══ Texte fourni ══
Amour, passion et tragédie sur un air de country
Quel est le secret de réussite d’un film ? S’il n’existe à ce questionnement aucune réponse générique, il est légitime de s’interroger lorsque l’on voit la prospérité fulgurante du cinéma flamand. En effet, ce dernier a fait une entrée remarquée sur la scène internationale il y a seulement quelques années, et enchaîne depuis succès critique et public. Il semblerait ainsi que le plat pays jouisse de véritables auteurs qui accompagnent l’œuvre de sa conception à sa production et lui donne ainsi une cohérence et un style unique. Mais cet atout est surtout secondé par une maîtrise formelle et une culture cinématographique d’exception qui permettent à ces réalisateurs de s’approprier les genres et les revisiter, redonnant une modernité essentielle à un cinéma contemporain suffocant.
═══
__Consigne__. Reproduisez intégralement le texte sur le cinéma flamand, sans y changer un seul mot. La liste qui suit n'est pas utile ici.
══ Liste de données ══
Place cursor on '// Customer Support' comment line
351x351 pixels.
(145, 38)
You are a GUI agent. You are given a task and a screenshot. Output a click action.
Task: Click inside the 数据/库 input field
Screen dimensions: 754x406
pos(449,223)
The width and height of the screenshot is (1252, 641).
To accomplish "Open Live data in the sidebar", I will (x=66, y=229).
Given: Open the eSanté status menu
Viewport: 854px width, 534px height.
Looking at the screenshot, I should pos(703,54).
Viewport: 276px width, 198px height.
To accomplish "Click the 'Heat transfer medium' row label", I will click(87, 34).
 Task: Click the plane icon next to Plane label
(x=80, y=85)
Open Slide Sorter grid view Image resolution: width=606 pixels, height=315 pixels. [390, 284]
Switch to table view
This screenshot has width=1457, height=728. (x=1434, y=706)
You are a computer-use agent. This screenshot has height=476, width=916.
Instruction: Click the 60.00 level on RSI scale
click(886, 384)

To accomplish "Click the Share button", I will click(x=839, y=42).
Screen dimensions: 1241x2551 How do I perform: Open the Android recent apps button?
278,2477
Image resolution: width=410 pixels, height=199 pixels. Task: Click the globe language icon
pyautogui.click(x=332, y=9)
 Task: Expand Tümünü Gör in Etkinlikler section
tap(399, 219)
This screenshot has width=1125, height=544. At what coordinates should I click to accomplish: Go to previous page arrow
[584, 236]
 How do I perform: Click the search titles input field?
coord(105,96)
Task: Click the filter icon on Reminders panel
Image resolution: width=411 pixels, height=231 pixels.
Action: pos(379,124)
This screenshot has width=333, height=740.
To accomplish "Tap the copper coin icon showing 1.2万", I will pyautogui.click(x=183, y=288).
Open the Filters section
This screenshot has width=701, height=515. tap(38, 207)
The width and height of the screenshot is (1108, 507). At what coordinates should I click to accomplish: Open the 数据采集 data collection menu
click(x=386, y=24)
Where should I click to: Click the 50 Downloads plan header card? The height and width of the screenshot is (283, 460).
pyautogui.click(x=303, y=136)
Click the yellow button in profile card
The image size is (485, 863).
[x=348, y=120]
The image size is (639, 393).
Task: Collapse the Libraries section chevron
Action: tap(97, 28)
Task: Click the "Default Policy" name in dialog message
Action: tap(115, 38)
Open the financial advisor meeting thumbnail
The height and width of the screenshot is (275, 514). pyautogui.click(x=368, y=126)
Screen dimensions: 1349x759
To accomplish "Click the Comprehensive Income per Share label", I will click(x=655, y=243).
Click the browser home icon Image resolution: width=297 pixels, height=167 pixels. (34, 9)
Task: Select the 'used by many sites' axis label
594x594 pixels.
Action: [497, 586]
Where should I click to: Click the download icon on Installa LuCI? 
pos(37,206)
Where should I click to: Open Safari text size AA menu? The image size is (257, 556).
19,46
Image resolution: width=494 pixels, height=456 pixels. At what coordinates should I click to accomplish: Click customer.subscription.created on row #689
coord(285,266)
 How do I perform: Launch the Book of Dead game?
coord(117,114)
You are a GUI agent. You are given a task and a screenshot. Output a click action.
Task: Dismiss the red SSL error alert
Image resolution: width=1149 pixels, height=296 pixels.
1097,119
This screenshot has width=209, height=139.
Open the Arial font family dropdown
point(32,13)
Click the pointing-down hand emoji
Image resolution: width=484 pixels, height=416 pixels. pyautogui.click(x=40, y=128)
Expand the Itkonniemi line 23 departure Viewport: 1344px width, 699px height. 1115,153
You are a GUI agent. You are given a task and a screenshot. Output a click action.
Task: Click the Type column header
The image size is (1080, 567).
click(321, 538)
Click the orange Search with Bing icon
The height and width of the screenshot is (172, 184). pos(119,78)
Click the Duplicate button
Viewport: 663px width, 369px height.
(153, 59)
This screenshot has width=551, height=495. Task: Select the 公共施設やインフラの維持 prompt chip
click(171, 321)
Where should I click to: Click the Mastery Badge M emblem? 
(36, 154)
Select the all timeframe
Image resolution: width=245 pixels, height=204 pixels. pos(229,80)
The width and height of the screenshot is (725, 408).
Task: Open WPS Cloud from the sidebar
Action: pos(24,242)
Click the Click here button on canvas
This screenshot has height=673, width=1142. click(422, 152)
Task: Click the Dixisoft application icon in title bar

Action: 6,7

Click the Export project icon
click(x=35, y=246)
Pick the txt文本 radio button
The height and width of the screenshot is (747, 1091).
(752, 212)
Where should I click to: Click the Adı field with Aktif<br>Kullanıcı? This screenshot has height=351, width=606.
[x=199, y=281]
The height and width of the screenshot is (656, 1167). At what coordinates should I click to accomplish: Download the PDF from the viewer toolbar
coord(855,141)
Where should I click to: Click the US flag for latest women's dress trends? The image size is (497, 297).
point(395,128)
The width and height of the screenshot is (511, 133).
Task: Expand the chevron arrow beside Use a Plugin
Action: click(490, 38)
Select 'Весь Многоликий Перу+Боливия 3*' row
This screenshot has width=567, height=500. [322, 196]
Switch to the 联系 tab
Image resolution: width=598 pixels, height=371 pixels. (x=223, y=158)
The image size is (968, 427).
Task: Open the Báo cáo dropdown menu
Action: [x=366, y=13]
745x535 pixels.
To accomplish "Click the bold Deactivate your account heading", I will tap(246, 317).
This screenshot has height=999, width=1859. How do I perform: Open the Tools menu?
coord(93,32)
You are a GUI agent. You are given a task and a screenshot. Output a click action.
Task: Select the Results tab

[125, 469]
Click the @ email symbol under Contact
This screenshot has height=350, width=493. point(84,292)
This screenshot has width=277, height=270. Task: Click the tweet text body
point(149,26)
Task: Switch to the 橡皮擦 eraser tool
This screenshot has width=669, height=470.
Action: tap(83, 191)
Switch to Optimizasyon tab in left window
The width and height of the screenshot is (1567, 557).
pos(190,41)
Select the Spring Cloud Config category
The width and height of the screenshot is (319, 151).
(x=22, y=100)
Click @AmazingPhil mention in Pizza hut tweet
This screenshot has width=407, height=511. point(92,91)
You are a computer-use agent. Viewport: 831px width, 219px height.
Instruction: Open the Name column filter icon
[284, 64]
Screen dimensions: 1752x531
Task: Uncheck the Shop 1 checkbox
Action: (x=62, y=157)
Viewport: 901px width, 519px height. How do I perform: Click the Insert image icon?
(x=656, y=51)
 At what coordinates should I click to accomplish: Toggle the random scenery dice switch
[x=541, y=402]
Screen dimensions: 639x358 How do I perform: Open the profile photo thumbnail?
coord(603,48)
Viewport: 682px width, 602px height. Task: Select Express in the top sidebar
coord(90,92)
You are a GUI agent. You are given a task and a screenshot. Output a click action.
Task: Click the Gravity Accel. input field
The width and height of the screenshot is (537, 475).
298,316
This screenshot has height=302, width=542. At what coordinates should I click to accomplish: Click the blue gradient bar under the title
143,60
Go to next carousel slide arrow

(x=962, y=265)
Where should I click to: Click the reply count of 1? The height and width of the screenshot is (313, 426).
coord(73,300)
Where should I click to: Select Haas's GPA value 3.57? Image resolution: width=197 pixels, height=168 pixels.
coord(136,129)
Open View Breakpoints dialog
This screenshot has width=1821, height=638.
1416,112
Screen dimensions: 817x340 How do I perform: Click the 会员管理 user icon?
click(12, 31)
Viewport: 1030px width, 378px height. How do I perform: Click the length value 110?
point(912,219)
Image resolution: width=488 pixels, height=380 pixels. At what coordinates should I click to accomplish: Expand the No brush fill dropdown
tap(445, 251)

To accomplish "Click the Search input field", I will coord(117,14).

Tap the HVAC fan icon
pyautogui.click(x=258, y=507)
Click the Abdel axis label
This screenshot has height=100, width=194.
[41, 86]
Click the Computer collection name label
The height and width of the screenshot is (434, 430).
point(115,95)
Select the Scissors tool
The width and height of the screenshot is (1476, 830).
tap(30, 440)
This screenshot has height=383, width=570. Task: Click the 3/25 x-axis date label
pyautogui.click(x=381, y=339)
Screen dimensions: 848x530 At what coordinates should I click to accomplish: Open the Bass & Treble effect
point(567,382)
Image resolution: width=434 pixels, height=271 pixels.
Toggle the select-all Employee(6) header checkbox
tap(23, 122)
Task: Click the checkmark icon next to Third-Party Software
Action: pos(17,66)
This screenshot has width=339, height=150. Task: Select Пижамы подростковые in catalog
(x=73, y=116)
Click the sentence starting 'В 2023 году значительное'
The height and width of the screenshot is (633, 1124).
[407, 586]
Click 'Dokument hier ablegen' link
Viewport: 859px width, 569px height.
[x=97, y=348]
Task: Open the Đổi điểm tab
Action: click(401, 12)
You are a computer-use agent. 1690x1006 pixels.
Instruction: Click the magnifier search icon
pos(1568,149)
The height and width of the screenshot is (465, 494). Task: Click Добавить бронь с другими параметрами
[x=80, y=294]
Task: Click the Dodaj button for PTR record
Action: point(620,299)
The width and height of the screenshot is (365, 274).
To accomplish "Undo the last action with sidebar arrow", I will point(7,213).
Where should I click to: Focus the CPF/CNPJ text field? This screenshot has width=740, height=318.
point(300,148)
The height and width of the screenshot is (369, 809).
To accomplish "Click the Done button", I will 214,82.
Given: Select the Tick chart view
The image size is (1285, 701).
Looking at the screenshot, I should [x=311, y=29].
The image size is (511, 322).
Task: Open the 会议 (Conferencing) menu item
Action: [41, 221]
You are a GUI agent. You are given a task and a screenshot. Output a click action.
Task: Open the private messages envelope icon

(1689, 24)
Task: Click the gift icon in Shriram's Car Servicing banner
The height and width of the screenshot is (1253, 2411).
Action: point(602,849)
═══
__Résultat attendu__.
Amour, passion et tragédie sur un air de country
Quel est le secret de réussite d’un film ? S’il n’existe à ce questionnement aucune réponse générique, il est légitime de s’interroger lorsque l’on voit la prospérité fulgurante du cinéma flamand. En effet, ce dernier a fait une entrée remarquée sur la scène internationale il y a seulement quelques années, et enchaîne depuis succès critique et public. Il semblerait ainsi que le plat pays jouisse de véritables auteurs qui accompagnent l’œuvre de sa conception à sa production et lui donne ainsi une cohérence et un style unique. Mais cet atout est surtout secondé par une maîtrise formelle et une culture cinématographique d’exception qui permettent à ces réalisateurs de s’approprier les genres et les revisiter, redonnant une modernité essentielle à un cinéma contemporain suffocant.